There must be something you can do to stop them from telling their horrible stories! Walk away, leave them talking to themselves or something like that.

These neighbors of yours are very ignorant obviously and wouldn't understand your sensitivity.

If they don't understand "I don't want to hear it" then they're not going to understand the why of it.
0 Replies
 
Montana
 
  1  
Reply Sat 10 May, 2003 09:00 pm
Misti
You're right. I have to stop trying to figure out why they do this and simply ask them why. Next time this happens, I'm just gonna ask them why they tell me this stuff when they know it hurts me. I'll say it very nicely and I'm quite sure it will shut them up.

Thanks for your support everyone. You guys are awsome for coming here to comfort me and I assure you it helped tremendously to have friends around who understand and are so caring :-D
0 Replies
 
Rae
 
  1  
Reply Sat 10 May, 2003 09:01 pm
For the life of me, I cannot remember the name of the movie that is coming to mind.....

A woman goes around and urinates near all the hunting platforms she finds because she knows that the deer will steer clear of the area upon smelling her urine.....
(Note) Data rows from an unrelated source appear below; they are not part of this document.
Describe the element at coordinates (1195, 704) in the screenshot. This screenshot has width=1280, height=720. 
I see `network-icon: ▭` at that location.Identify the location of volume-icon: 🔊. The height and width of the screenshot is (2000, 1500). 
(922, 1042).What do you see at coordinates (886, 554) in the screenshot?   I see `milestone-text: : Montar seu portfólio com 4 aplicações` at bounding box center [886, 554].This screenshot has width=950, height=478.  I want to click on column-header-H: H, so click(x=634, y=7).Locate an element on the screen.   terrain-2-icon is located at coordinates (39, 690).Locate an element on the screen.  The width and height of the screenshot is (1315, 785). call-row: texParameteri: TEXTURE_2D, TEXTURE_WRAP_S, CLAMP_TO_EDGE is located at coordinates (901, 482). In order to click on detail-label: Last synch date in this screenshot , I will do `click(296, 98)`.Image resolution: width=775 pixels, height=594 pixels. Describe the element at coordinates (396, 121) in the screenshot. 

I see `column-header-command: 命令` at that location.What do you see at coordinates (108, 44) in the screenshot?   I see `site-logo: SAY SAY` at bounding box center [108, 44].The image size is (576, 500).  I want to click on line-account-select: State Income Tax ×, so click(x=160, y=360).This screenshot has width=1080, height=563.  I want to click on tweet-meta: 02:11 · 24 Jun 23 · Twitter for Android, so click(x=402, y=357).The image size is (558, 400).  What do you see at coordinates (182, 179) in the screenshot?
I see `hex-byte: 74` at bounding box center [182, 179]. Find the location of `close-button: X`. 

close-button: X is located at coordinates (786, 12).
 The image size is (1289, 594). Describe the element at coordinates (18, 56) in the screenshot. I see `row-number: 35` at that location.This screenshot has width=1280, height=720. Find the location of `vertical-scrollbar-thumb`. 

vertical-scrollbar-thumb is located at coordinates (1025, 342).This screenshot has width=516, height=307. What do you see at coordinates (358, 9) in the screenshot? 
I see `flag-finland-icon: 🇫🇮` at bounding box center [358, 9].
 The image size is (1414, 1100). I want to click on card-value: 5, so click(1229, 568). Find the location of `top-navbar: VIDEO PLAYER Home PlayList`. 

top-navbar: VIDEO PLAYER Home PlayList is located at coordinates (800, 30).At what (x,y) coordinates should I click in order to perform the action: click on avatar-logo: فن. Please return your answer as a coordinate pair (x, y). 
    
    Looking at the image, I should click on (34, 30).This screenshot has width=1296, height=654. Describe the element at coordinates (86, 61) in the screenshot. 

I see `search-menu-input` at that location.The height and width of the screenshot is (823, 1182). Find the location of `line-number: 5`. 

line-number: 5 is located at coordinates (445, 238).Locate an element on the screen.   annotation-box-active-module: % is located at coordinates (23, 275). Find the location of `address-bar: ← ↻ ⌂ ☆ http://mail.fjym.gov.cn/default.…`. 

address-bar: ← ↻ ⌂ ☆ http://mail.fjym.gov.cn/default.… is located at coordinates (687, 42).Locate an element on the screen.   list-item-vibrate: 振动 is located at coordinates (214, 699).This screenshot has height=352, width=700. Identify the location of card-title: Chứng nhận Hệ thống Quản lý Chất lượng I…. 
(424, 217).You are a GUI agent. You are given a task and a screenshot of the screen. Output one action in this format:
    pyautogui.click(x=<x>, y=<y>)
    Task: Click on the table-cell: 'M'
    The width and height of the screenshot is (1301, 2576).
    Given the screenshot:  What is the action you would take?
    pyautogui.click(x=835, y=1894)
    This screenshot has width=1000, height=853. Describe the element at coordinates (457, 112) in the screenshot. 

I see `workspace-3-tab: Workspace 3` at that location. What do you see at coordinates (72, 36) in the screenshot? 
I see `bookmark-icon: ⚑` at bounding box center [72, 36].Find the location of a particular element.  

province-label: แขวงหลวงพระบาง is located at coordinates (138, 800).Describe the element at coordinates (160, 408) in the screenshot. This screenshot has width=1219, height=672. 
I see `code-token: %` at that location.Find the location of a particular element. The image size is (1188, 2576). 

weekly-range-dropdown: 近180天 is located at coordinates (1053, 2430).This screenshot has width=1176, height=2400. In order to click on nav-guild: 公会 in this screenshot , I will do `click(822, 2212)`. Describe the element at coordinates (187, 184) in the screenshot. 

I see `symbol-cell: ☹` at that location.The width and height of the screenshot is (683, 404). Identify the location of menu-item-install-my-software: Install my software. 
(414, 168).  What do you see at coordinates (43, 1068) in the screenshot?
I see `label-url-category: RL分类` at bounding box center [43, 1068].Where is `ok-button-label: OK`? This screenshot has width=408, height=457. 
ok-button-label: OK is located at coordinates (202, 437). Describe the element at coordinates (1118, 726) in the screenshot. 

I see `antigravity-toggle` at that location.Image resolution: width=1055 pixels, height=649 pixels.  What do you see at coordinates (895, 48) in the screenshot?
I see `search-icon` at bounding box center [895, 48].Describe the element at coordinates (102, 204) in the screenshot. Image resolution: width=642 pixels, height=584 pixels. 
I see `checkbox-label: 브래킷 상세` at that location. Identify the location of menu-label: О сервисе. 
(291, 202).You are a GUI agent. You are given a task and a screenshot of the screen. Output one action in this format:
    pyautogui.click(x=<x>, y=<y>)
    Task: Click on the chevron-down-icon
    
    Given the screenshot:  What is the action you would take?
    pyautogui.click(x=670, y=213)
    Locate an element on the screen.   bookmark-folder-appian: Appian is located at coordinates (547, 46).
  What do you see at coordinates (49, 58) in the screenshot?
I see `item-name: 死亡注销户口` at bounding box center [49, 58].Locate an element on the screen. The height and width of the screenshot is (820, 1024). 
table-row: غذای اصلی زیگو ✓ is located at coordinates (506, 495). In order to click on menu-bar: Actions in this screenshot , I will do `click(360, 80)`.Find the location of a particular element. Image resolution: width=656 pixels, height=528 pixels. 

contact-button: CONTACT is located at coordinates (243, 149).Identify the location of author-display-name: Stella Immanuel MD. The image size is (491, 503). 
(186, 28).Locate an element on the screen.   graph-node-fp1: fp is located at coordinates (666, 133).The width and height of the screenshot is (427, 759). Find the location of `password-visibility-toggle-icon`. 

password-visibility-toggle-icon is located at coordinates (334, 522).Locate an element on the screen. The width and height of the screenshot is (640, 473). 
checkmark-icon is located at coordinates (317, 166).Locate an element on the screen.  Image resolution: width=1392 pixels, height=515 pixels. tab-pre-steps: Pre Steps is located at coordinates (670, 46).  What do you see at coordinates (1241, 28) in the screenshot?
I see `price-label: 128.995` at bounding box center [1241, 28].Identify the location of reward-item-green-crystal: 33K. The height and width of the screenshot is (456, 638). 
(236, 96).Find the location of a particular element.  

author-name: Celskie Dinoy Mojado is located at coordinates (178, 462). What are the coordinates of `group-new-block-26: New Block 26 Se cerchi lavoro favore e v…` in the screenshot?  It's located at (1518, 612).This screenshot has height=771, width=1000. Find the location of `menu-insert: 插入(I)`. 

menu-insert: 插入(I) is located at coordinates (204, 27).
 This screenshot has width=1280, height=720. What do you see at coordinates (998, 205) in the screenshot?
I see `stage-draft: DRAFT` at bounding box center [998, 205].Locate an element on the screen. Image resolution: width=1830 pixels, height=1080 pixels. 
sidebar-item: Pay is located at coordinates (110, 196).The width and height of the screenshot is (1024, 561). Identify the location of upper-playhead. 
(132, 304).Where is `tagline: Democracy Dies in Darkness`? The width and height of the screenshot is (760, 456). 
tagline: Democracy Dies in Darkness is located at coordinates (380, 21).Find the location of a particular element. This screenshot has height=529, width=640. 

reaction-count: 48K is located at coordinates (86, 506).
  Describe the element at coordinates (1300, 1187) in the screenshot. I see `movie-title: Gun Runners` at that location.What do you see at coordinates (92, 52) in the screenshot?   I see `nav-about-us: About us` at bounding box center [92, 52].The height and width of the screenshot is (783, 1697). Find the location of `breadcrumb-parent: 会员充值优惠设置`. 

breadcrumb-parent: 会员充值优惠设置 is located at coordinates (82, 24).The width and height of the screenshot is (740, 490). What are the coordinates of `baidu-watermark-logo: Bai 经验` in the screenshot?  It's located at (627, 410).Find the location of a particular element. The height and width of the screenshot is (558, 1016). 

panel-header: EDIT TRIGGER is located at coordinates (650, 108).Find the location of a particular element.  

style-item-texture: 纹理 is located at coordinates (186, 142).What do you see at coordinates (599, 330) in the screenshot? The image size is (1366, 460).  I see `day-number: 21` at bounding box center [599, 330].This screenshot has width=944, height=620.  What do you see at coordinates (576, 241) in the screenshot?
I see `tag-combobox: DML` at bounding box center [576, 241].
Hold your ground, Montana.
0 Replies
 
Montana
 
  1  
Reply Sat 10 May, 2003 10:09 pm
Rae
LOL! I'd love to see that movie, hahaha! Now that's my kind of gal. Thanks Rae. I'm standing firm ;-) My mom still doesn't understand why I take it so seriously. She just doesn't realize the mental images that stay in my mind when these people tell me this stuff. I'm extremely sensative about the issue and she has to learn to respect that fact. We talked about it again earlier and I just told her that if she expects me to respect her feelings then she needs to respect mine as well. She is so afraid that I'm gonna go off on someone and offend them, but she's doesn't seem concerned about how offended I've been. I love my mother to death, but hey, I've got feelings.